Abstract

Embryonic and regenerating retinal axons in fish are able to seek out their retinotopic target sites in the tectum. Neither a specific preordering of axons in the retinotectal pathway nor activity-dependent axon-target interactions are required for appropriate axonal targeting. Axon-target recognition appears to be predominantly mediated by positional cell surface markers.
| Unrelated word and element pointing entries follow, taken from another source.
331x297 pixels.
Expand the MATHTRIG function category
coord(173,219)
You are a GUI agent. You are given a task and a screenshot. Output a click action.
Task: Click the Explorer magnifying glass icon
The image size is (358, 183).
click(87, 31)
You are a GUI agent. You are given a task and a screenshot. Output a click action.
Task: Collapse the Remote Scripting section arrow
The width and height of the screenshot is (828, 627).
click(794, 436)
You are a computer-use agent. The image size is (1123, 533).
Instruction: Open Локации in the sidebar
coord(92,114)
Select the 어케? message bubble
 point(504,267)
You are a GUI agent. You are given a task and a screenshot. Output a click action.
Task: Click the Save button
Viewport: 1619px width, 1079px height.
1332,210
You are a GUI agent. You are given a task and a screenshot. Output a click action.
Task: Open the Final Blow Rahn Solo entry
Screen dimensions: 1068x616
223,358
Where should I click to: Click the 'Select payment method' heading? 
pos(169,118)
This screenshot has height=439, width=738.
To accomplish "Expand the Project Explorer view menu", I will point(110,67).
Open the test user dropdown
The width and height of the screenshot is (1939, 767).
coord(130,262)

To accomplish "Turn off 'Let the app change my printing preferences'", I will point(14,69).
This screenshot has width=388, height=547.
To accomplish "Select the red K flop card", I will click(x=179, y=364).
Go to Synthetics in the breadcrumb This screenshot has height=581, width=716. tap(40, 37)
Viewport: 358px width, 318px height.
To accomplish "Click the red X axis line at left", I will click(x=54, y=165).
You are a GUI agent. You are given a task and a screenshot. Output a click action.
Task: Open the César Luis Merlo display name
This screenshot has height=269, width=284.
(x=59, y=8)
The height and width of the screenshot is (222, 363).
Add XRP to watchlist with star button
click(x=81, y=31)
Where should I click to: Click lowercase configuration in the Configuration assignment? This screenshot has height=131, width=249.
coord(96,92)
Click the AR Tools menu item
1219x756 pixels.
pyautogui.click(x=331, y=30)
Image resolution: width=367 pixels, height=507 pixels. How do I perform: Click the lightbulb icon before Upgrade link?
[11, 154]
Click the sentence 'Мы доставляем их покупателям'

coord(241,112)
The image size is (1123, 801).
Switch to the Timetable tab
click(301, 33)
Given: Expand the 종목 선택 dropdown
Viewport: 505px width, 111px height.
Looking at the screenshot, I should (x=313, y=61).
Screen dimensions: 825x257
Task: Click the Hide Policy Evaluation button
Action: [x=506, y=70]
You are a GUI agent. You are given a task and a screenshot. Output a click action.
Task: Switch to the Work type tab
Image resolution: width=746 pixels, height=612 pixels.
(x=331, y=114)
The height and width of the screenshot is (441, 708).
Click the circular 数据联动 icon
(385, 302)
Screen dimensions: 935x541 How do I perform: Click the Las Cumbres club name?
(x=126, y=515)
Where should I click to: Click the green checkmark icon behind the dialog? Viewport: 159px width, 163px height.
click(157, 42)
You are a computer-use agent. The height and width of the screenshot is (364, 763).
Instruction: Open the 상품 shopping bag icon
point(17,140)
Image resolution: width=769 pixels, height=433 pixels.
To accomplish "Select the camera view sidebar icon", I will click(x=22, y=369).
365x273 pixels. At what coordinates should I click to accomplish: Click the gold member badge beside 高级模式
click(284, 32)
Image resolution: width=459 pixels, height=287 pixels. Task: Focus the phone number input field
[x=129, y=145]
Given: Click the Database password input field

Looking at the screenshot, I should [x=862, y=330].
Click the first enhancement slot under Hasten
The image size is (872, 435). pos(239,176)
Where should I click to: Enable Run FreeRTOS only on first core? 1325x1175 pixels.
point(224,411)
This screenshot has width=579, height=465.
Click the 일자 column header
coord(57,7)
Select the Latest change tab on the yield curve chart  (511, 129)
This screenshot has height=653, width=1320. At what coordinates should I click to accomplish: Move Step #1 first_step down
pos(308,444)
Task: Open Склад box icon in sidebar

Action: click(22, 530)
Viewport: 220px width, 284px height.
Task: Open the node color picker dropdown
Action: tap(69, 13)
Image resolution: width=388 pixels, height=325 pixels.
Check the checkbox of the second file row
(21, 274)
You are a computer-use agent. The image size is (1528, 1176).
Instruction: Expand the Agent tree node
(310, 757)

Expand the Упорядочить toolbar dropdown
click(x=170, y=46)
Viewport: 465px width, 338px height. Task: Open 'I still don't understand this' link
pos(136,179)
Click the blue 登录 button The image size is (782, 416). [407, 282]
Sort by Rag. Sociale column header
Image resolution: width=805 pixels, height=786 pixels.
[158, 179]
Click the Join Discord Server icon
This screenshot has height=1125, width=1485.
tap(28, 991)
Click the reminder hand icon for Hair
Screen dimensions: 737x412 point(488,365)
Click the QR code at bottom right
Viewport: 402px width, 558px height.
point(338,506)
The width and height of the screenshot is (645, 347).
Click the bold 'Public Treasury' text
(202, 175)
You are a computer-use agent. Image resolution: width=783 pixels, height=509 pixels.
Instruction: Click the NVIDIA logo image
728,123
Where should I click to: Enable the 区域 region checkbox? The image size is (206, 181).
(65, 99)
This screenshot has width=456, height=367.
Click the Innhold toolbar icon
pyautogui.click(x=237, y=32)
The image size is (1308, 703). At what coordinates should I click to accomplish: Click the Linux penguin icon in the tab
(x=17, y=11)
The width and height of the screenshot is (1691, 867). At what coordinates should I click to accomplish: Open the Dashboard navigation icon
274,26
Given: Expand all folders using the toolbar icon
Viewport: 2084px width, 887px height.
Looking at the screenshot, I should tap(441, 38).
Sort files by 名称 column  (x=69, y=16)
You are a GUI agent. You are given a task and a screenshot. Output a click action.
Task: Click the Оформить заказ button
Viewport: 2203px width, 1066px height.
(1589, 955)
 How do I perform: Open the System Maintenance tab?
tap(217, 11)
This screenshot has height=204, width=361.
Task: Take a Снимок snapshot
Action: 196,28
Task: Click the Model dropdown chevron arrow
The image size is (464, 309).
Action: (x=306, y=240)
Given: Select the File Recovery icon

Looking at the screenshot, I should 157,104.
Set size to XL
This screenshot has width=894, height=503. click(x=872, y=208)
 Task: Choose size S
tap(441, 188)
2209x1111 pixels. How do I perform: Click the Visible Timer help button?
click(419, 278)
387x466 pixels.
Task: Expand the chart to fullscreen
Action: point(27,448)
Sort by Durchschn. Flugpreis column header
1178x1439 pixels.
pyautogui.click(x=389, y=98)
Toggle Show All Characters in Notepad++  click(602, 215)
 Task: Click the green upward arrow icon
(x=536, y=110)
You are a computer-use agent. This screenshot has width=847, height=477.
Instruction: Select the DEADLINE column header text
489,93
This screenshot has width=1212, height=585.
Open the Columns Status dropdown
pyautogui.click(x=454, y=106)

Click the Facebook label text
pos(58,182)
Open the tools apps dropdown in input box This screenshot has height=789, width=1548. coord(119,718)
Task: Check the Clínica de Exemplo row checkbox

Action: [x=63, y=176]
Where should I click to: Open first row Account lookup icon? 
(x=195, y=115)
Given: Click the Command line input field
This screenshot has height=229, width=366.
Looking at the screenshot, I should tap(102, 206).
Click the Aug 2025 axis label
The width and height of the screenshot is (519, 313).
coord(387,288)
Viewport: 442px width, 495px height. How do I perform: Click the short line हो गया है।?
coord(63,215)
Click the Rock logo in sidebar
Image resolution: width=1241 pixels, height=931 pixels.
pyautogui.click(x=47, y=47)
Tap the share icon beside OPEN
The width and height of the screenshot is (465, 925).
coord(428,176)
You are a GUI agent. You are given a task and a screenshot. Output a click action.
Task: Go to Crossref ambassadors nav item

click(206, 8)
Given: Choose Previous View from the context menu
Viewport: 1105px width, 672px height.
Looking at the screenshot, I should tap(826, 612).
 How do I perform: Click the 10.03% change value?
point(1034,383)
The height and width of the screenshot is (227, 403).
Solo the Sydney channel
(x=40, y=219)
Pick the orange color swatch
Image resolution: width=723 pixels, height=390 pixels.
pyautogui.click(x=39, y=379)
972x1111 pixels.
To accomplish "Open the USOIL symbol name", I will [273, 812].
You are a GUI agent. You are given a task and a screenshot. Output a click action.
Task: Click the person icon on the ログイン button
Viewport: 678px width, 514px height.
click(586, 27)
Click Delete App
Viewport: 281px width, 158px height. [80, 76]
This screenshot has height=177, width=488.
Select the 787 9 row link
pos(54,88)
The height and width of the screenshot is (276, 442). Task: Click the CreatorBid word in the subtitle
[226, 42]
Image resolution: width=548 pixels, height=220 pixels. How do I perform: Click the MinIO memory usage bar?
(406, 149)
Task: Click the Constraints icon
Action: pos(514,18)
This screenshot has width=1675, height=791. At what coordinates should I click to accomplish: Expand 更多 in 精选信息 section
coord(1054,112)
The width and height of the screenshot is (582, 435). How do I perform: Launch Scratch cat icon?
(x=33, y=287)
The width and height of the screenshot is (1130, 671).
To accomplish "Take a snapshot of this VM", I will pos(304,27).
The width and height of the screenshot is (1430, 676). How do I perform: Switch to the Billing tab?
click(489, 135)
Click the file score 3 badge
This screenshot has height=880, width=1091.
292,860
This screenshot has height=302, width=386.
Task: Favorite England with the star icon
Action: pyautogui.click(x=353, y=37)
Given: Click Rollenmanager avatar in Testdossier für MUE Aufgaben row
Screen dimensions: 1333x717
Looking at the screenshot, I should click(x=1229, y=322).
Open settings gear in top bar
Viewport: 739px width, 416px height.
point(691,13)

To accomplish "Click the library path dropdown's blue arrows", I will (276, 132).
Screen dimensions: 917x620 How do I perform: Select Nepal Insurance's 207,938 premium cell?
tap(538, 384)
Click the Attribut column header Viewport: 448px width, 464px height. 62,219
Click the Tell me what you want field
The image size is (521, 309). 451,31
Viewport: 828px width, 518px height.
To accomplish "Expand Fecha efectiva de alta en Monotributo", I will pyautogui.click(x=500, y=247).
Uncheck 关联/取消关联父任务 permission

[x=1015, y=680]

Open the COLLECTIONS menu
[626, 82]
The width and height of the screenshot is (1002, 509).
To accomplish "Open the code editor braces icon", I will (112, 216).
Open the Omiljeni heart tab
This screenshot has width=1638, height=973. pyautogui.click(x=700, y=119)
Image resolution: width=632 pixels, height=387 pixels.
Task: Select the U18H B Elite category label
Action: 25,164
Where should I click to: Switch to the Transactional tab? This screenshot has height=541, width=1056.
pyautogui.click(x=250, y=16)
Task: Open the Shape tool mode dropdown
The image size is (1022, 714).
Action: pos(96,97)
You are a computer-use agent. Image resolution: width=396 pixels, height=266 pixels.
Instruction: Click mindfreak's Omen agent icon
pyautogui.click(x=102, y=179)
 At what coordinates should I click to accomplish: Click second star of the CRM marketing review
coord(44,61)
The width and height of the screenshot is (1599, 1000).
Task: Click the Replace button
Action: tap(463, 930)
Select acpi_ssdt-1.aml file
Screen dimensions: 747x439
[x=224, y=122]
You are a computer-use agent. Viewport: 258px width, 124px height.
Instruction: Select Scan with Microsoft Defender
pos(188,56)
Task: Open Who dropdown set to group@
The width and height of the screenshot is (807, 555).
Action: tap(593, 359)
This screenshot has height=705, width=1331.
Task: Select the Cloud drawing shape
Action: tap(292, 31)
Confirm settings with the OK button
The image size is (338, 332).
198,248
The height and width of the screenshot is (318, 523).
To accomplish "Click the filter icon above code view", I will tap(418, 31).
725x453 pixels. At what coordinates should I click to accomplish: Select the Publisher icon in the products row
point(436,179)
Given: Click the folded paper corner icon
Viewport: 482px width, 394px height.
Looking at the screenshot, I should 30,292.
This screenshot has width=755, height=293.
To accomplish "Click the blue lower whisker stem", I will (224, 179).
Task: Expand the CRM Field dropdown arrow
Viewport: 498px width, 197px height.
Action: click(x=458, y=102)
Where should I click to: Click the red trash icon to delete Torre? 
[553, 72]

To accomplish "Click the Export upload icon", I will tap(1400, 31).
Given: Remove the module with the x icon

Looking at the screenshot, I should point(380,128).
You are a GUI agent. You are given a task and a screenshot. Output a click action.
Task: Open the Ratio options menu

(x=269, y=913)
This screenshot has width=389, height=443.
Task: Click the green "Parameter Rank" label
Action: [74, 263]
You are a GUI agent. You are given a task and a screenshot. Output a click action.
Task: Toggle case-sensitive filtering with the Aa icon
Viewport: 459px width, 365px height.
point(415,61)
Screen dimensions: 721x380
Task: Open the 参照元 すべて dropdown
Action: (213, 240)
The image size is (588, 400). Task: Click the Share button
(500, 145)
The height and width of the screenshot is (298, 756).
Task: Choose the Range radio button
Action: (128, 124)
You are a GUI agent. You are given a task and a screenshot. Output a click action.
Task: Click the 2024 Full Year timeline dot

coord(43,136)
The discrimination of position-dependent differences by retinal axons in a special in vitro assay is consistent with this concept. To understand retinal axonal regeneration we have analyzed the glial cells of the fish optic nerve and the expression of growth-associated cell surface molecules on the regenerating axons. The surfaces of the glial cells identified as oligodendrocytes are excellent substrates for the elongation of regenerating axons. Raising monoclonal antibodies we have found 3 cell surface proteins specific for growing axons. In the normal adult goldfish optic nerve, these proteins are only expressed by the few new axons from the newborn ganglion cells at the retinal margin. They are re-expressed on all axons during regeneration. A known cell surface molecule, NCAM, is expressed in a similar, specific spatiotemporal pattern on the fish retinal axons and may--in normal nerves--contribute to the establishment of the age-related fiber association. Whether the re-expression of NCAM and the antigens detected by the novel monoclonal antibodies are functionally involved in axonal growth and regeneration remains to be investigated.